___ EXCERPTED TEXT ___

I am not the easiest person to live with.

For one, I’m becoming my mother at the wee age of 30.  I realized this when I started to wash out the kitchen trash can last weekend.  Really, who does that?  My mom.  Oh, and me.

Also like my mother, I ask, without fail, the second after Roo takes a bite of food how it is.  (FYI “it’s good,” is not a proper response.)

Second, there were a few times where it was pointed out that I have a hard time throwing things away.

“Babe, we have so many empty glass jars.  I feel like we’re one away from being cast on Hoarders.”

“What are you talking about?  I use them, like all the time.”

“For what?  Besides leaving them in a paper bag on the floor.”

“That’s where they live!  I don’t have any cupboard space.”

“Because there’s no room in the cupboard from all your glass jars.”

Lastly, I may or may not have had two meltdowns so far this week.  But in my defense, the first was from burning my hand….by grabbing a pan that had been in the oven.  The second was after realizing there was shattered glass in every single cup we owned….because I dropped a bowl on top of those cups and it um, shattered.

___

▸ **PROBLEM DESCRIPTION**
Swap "mother" for "father" in the excerpt, and write out the part from "For one, I’m" up to and including "throwing things away.". The items that come after this excerpt aren't needed.

___ ROWS ___

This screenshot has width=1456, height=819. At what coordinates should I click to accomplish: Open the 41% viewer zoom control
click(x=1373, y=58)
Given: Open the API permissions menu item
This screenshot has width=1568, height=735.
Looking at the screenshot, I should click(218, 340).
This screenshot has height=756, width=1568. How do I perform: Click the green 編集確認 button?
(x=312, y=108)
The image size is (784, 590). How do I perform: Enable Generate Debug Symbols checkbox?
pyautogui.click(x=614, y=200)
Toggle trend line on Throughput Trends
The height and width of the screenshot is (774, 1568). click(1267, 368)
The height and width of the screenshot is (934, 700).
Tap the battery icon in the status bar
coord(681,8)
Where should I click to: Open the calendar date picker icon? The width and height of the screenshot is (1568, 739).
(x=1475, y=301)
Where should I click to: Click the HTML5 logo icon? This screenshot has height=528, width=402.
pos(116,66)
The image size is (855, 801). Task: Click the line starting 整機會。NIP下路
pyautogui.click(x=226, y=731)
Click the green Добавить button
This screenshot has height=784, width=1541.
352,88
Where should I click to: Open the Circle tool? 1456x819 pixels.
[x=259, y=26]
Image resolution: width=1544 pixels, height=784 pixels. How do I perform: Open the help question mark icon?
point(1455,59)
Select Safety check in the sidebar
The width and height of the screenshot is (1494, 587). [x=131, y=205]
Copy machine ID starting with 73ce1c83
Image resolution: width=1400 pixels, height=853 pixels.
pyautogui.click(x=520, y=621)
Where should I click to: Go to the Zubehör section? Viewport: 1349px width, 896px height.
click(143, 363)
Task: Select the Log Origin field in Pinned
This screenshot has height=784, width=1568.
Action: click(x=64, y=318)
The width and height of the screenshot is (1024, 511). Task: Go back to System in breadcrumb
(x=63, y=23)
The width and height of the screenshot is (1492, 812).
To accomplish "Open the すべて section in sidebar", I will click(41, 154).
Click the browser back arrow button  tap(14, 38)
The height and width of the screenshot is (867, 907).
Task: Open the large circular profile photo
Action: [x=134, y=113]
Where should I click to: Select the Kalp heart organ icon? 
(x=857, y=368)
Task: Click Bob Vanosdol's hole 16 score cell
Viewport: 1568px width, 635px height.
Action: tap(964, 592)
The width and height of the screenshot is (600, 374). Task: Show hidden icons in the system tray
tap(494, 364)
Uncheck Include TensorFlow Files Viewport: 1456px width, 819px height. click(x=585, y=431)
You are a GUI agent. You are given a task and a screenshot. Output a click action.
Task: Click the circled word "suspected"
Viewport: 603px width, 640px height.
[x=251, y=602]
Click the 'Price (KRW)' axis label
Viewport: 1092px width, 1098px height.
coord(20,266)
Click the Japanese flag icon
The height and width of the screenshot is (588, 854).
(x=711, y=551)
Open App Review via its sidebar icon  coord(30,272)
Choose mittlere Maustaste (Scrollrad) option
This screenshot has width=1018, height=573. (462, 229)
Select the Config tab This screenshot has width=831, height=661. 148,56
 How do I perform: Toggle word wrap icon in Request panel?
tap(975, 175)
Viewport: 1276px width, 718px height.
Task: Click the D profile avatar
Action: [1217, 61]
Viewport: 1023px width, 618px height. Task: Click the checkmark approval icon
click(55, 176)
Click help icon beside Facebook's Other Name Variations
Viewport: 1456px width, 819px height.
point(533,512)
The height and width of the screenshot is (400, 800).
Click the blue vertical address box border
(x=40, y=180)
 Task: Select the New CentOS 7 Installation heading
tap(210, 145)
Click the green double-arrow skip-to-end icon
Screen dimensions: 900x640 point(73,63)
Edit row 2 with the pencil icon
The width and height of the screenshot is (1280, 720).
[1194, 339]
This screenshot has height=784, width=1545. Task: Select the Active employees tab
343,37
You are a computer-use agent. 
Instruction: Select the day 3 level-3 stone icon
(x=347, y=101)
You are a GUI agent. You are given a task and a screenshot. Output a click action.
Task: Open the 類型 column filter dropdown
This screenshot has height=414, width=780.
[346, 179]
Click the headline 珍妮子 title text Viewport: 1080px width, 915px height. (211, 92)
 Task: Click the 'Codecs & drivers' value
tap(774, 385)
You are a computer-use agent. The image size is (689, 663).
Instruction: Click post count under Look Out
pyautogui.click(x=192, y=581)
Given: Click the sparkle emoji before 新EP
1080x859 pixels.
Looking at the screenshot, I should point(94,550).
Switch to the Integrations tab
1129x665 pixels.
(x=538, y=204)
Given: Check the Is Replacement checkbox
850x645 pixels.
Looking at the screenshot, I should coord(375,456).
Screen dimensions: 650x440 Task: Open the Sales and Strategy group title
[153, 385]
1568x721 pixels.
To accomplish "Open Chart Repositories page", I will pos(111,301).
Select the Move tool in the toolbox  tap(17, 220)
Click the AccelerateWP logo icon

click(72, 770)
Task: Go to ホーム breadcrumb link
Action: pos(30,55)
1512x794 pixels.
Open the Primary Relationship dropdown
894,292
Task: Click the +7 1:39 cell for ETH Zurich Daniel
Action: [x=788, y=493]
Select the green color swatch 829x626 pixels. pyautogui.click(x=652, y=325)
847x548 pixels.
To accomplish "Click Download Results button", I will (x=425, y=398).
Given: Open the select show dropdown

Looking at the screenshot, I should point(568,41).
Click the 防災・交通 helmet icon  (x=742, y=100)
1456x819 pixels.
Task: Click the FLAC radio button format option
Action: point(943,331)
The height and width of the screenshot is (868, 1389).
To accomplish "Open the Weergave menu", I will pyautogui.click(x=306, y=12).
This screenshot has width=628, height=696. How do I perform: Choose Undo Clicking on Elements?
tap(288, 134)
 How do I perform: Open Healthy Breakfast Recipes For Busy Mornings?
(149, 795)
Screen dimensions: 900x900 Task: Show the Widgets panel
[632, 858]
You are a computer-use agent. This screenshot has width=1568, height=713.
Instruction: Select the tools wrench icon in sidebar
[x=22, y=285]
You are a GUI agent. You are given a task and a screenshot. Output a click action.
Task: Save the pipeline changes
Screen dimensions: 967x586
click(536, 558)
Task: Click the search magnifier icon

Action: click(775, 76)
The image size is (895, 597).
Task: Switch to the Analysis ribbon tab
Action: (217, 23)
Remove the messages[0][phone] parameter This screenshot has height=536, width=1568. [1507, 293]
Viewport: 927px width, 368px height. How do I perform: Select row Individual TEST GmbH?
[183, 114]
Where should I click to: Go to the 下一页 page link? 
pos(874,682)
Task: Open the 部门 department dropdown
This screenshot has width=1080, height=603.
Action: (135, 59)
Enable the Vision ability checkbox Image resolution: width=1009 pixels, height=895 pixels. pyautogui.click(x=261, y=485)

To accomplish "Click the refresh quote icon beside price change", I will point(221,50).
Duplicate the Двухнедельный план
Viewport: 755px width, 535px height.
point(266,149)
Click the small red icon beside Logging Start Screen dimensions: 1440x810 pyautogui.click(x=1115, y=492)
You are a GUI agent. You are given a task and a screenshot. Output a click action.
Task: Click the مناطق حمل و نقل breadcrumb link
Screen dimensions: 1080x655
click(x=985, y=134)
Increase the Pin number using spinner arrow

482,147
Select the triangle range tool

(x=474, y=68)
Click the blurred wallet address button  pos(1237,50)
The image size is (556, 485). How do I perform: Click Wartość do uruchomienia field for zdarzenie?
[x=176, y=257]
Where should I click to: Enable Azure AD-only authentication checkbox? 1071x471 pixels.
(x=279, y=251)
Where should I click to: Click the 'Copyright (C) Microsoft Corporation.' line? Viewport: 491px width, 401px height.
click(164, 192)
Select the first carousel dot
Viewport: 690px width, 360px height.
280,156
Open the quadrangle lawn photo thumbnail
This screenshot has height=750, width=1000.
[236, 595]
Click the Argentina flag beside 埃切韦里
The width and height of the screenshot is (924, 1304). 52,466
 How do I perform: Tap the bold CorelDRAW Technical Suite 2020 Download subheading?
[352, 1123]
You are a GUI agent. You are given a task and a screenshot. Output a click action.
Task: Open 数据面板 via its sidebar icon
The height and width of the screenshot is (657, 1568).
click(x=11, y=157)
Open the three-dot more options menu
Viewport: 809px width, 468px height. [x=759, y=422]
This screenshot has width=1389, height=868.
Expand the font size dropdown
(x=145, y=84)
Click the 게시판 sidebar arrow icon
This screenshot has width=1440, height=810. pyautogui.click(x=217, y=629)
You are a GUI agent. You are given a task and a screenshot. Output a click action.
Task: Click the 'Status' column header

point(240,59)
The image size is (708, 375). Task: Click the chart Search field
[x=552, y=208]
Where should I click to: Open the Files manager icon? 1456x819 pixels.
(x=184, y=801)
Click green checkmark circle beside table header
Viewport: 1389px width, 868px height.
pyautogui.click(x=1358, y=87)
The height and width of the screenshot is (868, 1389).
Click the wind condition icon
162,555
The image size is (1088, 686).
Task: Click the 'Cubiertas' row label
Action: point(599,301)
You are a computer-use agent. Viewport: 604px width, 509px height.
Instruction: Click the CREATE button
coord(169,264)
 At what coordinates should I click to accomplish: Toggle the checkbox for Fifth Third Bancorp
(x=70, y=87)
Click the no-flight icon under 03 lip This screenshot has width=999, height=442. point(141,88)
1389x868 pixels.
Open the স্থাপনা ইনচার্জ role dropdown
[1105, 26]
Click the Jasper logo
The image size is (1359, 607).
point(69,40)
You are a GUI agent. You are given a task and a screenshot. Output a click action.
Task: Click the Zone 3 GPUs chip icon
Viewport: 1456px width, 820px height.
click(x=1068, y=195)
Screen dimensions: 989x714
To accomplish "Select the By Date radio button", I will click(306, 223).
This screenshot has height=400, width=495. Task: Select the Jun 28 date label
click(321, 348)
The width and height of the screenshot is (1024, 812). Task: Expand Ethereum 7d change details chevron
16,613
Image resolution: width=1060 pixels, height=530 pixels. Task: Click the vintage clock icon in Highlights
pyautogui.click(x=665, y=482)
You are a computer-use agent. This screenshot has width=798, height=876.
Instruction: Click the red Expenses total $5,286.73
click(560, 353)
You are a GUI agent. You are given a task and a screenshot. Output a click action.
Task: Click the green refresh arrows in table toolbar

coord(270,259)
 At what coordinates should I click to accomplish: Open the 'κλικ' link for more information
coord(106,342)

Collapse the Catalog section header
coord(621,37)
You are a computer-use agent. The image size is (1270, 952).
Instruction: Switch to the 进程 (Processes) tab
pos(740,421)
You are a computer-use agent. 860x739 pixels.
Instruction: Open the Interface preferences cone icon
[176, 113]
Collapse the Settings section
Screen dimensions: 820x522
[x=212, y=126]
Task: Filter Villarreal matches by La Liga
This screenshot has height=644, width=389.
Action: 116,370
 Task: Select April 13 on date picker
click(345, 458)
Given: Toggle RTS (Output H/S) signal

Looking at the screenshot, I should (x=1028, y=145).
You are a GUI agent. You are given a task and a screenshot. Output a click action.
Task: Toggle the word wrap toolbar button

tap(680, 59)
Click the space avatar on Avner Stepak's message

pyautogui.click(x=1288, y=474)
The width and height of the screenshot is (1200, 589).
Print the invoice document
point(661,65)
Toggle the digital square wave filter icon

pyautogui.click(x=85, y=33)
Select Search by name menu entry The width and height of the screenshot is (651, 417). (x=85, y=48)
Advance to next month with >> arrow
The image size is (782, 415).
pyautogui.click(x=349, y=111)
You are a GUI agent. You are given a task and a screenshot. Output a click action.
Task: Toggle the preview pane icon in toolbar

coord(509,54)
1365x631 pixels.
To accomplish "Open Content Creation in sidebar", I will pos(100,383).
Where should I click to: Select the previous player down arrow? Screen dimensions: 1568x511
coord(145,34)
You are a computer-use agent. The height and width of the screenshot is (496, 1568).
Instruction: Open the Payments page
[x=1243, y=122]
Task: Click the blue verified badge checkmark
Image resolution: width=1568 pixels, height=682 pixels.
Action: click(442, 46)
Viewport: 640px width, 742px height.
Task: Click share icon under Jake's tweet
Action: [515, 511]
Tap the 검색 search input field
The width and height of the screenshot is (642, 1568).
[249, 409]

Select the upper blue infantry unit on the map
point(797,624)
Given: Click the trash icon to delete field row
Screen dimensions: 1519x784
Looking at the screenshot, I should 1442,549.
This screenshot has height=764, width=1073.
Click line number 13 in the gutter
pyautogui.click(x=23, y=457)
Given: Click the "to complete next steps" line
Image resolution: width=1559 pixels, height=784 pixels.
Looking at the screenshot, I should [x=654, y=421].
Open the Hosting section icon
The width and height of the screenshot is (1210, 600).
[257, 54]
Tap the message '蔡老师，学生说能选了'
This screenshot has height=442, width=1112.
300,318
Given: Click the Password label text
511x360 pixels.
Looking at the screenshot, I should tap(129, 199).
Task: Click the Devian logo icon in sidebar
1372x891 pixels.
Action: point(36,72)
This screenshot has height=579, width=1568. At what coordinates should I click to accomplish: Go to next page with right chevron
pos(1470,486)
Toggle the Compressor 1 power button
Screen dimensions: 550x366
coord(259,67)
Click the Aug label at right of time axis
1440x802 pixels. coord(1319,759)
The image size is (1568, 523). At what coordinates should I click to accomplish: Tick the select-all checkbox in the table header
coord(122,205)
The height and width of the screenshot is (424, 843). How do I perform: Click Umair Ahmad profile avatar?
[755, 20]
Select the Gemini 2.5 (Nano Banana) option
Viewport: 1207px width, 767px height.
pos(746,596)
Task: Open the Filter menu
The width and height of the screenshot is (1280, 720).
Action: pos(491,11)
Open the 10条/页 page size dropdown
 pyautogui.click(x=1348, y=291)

___

▸ **TASK OUTPUT**
For one, I’m becoming my father at the wee age of 30.  I realized this when I started to wash out the kitchen trash can last weekend.  Really, who does that?  My mom.  Oh, and me.

Also like my father, I ask, without fail, the second after Roo takes a bite of food how it is.  (FYI “it’s good,” is not a proper response.)

Second, there were a few times where it was pointed out that I have a hard time throwing things away.